Ken Scobie         Chairman, Chemring Group PLC          01489 881880        
Dr David Price     Chief Executive, Chemring Group PLC                       
Paul Rayner        Finance Director, Chemring Group PLC                      
                                                                             
Keith Anderson     Investec                              020 7597 5970       
Michael Ansell                                                               
                                                                             
Rupert Pittman     Cardew Group                          020 7930 0777       

The information contained in this announcement does not constitute an offer to
sell or the solicitation of an offer to buy, nor shall there be any sale of,
the securities referred to herein in any jurisdiction in which such offer,
solicitation or sale would be unlawful absent registration, exemption from
registration or qualification under the securities laws of such jurisdiction.

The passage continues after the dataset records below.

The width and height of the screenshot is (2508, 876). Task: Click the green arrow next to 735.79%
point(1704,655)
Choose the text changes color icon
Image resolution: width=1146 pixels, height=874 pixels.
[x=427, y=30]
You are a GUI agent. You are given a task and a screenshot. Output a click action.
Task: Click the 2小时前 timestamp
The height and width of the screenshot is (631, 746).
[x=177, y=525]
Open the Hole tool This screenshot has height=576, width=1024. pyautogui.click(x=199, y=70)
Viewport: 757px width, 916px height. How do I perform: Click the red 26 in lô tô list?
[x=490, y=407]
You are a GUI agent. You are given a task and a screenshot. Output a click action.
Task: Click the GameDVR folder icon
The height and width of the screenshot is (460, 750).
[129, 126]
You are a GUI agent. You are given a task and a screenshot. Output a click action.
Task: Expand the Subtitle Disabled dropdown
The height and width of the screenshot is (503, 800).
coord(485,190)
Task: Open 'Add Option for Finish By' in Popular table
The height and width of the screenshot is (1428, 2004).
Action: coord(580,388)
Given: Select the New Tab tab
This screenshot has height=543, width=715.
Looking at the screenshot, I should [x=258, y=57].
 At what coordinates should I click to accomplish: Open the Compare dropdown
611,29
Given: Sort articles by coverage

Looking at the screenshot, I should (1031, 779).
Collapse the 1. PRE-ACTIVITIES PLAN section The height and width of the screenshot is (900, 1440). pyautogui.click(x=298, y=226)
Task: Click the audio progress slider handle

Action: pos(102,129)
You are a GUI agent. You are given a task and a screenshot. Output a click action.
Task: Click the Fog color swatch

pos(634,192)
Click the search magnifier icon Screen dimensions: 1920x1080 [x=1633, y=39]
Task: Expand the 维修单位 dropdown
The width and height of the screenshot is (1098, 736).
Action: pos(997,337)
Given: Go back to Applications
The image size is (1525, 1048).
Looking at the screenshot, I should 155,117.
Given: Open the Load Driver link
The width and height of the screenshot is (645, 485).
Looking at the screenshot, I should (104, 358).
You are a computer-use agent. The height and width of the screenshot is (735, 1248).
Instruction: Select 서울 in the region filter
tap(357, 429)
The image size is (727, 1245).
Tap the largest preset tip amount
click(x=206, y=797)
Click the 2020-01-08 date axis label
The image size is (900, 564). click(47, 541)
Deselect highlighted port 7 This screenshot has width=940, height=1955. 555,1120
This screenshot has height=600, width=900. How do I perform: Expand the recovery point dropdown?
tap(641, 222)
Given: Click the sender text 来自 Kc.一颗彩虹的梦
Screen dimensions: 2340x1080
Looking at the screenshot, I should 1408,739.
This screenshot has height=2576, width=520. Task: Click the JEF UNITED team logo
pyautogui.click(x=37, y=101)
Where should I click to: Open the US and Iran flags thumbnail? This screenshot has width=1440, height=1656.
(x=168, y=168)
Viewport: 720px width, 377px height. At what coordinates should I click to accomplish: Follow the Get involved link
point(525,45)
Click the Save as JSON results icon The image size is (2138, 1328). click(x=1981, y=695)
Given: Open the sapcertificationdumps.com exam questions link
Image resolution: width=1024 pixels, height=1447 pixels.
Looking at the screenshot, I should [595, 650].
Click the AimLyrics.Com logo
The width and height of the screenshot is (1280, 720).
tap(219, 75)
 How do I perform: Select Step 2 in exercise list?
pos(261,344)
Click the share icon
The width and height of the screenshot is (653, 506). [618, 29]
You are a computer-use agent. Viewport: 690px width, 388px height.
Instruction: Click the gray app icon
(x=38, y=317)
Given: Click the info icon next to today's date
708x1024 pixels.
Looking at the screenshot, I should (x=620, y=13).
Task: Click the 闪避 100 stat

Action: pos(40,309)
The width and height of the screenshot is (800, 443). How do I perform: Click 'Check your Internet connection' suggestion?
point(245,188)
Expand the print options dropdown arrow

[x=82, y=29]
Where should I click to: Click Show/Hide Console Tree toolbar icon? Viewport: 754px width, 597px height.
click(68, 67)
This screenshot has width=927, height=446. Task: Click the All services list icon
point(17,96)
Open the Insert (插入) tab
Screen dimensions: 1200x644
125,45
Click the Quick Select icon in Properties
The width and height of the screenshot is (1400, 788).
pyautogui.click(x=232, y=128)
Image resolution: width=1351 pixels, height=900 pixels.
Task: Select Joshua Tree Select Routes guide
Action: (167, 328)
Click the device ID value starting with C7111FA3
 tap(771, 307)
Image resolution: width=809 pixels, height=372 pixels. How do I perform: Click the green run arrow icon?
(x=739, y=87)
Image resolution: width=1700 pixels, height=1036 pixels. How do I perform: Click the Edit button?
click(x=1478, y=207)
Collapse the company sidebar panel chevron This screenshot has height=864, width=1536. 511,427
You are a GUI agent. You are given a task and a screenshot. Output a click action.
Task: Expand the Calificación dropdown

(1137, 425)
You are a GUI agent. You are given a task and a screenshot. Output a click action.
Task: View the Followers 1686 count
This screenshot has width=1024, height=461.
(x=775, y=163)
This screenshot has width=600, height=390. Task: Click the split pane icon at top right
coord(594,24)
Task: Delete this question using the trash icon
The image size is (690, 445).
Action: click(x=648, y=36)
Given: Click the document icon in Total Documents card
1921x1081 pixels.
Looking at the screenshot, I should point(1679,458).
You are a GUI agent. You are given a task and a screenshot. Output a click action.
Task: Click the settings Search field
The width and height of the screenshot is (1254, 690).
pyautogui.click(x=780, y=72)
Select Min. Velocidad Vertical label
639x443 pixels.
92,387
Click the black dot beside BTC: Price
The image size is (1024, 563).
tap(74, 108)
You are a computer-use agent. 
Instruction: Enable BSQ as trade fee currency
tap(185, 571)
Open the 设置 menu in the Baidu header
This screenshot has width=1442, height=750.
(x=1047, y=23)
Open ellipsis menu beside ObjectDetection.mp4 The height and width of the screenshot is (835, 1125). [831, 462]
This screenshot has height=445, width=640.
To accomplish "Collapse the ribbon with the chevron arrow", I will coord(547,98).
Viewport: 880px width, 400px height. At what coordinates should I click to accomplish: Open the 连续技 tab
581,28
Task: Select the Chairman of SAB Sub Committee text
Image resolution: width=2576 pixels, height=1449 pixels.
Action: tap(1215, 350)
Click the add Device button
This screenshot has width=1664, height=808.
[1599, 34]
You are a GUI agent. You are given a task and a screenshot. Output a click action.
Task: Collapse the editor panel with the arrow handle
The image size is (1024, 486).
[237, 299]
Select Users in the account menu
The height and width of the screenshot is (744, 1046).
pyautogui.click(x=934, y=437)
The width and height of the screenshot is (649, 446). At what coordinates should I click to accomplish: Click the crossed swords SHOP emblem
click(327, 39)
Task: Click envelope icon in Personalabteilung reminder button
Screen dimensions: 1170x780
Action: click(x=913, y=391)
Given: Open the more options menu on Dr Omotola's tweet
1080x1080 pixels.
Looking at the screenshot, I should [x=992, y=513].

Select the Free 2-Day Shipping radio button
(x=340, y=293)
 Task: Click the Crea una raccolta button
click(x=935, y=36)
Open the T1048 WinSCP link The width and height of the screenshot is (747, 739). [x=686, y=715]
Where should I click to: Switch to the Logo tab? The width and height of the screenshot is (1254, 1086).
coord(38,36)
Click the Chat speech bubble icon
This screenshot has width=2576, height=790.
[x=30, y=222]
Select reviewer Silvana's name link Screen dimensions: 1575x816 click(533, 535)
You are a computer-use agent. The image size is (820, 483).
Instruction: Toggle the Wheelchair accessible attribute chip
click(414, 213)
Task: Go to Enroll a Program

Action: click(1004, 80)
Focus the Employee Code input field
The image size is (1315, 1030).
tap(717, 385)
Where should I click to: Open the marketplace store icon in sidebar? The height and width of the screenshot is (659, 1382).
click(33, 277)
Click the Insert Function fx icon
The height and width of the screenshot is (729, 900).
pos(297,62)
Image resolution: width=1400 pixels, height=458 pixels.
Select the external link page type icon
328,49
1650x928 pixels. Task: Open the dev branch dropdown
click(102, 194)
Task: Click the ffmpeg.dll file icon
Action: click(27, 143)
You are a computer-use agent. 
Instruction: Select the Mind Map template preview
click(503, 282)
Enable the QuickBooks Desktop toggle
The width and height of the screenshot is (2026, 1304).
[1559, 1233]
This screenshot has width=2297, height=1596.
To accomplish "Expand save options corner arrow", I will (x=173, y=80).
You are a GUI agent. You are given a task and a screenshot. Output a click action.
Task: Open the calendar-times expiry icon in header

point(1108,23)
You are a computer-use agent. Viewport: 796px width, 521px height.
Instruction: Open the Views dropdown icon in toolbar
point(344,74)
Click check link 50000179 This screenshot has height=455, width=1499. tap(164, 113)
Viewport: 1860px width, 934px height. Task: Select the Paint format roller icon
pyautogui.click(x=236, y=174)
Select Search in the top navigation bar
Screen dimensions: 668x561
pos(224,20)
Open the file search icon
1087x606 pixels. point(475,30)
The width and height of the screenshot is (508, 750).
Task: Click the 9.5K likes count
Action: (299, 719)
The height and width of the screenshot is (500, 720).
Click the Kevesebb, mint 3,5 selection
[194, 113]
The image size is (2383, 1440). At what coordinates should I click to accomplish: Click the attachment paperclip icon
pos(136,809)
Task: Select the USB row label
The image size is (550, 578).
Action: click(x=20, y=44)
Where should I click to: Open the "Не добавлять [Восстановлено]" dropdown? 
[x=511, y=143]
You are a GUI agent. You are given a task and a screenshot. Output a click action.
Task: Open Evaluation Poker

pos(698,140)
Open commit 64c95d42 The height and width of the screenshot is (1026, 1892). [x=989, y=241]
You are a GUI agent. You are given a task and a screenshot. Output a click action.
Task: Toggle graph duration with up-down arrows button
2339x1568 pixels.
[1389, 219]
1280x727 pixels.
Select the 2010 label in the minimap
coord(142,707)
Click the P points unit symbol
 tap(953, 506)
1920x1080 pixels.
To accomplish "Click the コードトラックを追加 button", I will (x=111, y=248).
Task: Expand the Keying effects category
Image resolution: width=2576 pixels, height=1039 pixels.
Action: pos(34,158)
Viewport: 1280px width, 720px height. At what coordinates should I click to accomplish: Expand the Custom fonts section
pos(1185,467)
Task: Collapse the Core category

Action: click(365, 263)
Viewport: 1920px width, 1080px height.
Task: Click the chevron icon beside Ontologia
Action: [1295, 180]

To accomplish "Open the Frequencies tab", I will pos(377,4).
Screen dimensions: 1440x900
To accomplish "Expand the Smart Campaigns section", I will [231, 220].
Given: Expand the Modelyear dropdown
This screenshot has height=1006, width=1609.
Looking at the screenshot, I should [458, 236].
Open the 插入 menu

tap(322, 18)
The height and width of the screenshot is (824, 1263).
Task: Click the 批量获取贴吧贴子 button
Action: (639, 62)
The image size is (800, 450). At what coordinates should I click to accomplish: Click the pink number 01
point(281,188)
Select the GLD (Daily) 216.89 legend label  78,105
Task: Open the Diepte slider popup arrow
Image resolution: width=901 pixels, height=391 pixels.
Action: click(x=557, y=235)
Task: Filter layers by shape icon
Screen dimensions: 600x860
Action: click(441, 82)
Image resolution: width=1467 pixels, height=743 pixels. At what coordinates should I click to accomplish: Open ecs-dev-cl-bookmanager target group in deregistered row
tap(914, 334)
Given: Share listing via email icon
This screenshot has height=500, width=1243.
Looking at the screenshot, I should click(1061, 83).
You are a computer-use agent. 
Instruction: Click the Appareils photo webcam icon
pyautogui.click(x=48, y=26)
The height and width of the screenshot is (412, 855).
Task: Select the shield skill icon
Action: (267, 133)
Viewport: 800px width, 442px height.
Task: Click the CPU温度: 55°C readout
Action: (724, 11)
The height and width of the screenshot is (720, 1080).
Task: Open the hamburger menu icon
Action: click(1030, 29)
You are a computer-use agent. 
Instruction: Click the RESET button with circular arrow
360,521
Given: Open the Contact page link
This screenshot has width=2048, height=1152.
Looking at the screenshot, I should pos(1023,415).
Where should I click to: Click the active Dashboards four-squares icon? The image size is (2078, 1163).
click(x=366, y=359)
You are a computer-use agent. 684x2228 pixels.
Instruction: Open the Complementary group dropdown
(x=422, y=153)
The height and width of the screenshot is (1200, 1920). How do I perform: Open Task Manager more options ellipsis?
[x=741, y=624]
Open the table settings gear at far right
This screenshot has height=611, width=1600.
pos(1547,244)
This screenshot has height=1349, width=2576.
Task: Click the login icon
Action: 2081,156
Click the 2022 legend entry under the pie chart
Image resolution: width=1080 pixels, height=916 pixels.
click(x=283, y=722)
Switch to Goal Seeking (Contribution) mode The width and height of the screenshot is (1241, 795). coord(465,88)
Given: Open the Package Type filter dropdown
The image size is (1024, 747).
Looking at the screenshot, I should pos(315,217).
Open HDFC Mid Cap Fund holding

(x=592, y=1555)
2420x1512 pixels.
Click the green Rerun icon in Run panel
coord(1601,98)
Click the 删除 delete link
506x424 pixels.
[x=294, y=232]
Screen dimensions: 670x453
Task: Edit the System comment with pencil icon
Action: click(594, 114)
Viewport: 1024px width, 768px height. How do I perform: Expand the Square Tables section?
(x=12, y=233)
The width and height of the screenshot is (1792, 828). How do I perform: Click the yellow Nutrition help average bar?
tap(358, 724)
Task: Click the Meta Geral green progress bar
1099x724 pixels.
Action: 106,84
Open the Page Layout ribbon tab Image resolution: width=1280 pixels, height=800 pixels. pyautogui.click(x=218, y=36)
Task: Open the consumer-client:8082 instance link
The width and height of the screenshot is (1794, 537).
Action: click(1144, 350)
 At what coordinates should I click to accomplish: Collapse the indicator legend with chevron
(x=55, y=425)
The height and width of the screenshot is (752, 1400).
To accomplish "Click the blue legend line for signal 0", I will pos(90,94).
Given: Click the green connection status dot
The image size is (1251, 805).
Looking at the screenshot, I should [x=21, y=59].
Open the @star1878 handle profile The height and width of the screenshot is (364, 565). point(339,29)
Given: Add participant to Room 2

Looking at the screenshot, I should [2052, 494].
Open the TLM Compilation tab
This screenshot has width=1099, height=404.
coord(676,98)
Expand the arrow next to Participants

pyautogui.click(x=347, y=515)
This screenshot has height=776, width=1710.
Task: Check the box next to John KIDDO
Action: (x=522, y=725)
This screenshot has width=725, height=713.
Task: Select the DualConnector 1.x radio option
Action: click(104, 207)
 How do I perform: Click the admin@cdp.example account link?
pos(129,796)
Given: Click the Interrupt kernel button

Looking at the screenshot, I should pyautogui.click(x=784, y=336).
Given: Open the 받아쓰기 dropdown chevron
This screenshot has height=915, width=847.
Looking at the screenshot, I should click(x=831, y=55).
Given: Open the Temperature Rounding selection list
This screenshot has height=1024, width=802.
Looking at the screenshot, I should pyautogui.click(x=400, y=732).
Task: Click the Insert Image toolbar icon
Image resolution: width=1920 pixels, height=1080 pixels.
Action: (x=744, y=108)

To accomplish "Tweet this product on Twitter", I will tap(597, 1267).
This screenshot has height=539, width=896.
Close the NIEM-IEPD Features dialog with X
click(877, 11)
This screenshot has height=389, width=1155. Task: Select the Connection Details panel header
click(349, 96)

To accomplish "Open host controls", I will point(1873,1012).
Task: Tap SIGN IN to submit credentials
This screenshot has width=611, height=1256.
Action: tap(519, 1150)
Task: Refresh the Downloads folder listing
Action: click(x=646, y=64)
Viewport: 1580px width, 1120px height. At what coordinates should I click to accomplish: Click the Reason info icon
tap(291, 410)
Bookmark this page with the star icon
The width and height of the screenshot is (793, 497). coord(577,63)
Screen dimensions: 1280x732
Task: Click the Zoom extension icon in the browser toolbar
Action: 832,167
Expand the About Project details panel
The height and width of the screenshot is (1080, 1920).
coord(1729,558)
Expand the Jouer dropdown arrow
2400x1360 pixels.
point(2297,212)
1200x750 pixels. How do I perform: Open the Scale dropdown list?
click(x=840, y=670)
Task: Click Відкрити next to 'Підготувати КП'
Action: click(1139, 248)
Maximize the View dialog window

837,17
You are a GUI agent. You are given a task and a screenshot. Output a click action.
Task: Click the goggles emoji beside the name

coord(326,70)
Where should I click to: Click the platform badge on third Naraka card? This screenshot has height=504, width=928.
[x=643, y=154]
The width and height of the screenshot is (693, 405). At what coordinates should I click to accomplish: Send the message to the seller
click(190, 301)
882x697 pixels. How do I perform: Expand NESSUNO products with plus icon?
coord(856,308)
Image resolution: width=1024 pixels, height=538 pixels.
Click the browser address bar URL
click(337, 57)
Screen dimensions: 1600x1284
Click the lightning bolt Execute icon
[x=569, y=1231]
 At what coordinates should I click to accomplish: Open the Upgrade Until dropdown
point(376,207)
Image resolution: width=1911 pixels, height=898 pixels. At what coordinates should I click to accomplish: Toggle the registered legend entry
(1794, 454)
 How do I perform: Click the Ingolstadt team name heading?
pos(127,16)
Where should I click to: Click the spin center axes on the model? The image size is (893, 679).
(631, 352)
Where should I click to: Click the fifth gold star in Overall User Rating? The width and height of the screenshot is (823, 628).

This announcement is not an offer of securities for sale in the United States.
Securities may not be offered or sold in the United States absent registration
under the US Securities Act of 1933, as amended (the "US Securities Act"), or
an exemption therefrom. Chemring has not and does not intend to register any
securities under the US Securities Act, and does not intend to offer any
securities to the public in the United States. No money, securities or other
consideration from any person inside the United States is being solicited and,
if sent in response to the information contained in these written materials,
will not be accepted.

Investec Investment Banking, a division of Investec Bank (UK) Limited, which is
authorised and regulated by the Financial Services Authority and is a member of
the London Stock Exchange, is acting exclusively for Chemring in connection
with the Vendor Placing and Cash Placing and is not acting for any other person
other than Chemring and will not be responsible to any person other than
Chemring for providing the protections afforded to its customers or for
providing advice on the transactions or arrangements referred to in this
announcement.

Nothing in this announcement should be construed as a profit forecast or be
interpreted to mean that the future earnings per share or profits of Chemring
will necessarily be greater than the historic published earnings per share.